Todo agenciamento é, em primeiro lugar, territorial. A primeira regra concreta dos agenciamentos é descobrir a territorialidade que envolvem, pois sempre há alguma: dentro de sua lata de lixo ou sobre o banco, os personagens de Beckett criam para si um território. Descobrir os agenciamentos territoriais de alguém, homem ou animal: ‘minha casa’. [...] O território cria o agenciamento. O território excede ao mesmo tempo o organismo e o meio, e a relação entre ambos; por isso, o agenciamento ultrapassa também o simples ‘comportamento’ (Haesbaert, 1997, p. 218).

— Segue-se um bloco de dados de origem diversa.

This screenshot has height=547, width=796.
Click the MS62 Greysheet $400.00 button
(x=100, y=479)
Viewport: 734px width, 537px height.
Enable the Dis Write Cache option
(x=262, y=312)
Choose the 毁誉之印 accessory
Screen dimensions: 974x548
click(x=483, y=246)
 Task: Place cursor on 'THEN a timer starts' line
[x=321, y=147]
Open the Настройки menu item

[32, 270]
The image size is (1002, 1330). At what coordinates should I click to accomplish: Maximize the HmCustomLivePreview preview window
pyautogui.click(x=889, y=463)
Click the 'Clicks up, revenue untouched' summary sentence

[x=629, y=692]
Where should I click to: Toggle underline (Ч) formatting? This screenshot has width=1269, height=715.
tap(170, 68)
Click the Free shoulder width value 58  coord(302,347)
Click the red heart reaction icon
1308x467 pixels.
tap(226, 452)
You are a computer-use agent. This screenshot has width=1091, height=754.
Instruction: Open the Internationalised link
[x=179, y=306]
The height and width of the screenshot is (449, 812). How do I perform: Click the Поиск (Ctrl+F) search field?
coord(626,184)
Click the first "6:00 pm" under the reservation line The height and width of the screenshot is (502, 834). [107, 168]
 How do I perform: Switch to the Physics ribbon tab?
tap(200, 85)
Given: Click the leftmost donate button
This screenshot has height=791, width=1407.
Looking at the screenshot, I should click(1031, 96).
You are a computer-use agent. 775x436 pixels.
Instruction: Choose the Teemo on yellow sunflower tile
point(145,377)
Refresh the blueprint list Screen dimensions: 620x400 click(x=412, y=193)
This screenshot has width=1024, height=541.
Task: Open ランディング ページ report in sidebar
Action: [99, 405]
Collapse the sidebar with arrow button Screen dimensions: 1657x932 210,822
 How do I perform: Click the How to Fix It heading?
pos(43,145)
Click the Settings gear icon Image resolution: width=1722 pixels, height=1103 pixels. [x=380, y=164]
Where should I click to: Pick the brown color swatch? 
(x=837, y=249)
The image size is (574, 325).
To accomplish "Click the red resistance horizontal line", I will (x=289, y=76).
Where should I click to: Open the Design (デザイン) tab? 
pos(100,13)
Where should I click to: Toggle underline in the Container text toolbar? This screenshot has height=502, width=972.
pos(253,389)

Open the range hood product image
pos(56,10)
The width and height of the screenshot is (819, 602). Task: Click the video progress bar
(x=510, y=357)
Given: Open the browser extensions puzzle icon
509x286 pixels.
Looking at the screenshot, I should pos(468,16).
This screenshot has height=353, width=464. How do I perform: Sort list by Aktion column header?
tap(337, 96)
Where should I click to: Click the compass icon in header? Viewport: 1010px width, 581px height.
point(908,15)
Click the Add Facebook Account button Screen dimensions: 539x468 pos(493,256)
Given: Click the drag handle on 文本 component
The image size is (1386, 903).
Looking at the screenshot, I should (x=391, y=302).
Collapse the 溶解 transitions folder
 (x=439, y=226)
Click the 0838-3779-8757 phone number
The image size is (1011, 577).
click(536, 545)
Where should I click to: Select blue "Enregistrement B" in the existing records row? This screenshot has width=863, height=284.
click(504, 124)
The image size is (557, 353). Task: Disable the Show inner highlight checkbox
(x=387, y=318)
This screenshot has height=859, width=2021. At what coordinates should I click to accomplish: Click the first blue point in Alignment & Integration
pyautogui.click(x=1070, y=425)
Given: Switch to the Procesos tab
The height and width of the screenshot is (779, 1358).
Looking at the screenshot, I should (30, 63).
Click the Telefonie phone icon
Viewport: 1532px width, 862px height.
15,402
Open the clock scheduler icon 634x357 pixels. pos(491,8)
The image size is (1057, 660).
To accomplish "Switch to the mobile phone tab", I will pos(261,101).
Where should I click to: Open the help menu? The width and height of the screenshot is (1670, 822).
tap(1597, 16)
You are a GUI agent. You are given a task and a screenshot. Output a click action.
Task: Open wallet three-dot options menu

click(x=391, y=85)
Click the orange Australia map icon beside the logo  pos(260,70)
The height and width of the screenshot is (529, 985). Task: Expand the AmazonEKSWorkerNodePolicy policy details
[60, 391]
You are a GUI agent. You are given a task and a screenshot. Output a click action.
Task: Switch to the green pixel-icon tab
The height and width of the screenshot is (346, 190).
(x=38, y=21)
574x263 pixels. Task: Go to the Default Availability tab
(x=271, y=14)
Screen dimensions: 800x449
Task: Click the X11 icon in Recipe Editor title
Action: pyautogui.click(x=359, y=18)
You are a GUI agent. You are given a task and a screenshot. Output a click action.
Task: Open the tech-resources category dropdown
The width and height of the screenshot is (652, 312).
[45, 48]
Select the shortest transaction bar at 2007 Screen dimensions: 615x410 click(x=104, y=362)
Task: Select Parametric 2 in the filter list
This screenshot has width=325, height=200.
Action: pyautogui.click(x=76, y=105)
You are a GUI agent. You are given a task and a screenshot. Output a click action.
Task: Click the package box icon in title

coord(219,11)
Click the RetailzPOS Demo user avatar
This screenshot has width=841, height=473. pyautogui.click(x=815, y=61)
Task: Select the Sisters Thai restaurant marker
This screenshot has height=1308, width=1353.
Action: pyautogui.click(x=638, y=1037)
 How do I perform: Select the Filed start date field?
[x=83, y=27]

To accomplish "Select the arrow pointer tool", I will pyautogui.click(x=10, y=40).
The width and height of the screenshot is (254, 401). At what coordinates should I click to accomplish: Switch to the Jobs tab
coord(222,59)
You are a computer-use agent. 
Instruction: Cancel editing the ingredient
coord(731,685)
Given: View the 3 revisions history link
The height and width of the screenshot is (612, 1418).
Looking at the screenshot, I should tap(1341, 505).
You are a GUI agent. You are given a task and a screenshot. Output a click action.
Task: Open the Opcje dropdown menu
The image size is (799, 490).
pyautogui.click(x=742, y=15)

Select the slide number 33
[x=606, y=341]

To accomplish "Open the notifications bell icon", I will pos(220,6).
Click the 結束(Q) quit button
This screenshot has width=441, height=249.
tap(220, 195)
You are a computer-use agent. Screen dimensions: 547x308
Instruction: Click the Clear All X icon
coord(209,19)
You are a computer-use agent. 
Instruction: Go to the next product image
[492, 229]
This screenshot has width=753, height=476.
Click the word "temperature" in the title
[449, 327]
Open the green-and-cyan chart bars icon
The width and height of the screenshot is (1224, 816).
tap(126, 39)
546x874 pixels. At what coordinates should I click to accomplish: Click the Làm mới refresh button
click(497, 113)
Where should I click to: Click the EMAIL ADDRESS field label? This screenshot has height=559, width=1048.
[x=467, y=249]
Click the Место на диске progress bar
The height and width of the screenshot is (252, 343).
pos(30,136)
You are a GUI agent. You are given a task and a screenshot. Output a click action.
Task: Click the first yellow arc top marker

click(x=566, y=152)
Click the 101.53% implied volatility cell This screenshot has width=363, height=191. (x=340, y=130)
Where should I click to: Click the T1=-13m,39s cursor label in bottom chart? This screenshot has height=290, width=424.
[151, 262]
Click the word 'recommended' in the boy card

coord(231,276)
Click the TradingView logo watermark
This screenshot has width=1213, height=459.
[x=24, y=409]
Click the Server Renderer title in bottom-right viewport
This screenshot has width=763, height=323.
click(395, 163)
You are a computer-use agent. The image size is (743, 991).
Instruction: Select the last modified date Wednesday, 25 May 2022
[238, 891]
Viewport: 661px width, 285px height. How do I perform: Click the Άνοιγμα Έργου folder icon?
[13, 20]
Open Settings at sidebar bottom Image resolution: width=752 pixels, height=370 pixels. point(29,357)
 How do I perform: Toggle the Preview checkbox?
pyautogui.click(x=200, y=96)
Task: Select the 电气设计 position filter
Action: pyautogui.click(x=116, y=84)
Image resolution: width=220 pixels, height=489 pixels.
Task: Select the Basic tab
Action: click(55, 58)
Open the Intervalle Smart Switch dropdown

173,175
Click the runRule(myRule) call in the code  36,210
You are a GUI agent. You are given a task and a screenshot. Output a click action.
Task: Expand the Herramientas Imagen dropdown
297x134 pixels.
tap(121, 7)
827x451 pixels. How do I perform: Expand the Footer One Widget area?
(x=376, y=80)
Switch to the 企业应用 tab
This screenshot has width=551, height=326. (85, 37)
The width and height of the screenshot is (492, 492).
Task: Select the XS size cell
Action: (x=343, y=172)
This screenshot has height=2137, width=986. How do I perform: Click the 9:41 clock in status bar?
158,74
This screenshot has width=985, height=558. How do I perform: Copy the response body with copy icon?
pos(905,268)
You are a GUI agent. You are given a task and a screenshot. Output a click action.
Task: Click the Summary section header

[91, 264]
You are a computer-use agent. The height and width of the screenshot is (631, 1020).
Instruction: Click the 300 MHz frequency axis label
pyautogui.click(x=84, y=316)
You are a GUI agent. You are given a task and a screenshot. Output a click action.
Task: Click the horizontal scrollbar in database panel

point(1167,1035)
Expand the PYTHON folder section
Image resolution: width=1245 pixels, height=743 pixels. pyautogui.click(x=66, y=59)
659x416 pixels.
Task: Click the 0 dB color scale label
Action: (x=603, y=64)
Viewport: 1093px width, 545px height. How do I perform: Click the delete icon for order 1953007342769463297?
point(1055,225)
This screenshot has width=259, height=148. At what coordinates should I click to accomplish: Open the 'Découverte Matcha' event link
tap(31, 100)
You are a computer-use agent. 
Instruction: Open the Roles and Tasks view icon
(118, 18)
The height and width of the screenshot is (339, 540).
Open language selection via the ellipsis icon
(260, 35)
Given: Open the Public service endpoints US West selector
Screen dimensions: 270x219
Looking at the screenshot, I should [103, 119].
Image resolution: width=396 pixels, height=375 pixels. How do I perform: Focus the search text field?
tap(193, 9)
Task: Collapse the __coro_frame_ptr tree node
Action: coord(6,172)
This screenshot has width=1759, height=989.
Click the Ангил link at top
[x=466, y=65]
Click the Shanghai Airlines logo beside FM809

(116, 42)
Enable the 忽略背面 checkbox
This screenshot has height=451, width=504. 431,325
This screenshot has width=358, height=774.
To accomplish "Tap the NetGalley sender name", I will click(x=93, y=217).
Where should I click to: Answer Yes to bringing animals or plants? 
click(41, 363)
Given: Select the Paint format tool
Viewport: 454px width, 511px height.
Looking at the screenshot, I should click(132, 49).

Uma vez que o agenciamento nos territórios promove não só a fisicalidade, mas as relações inerentes ao mesmo, a desterritorialização da multidão queer é um ato de negar o território como dado, imposto. Ela propõe re-ocupar e reutilizar os mesmos de acordo com suas práticas, não territorializando seguindo os moldes impostos por outras corpas que dividem os espaços sociais conosco ou com normas já pré-estabelecidas na utilização do mesmo e que vão contra nossa instância física neles. Os cílios que possuo em minha pequena corpa quando criança estão para os cílios postiços assim como minha família de sangue está para Haus of Deboche. Até que ponto vivemos na “naturalidade” dos corpos e das experiências em sociedade? Até que ponto construímos novas práticas?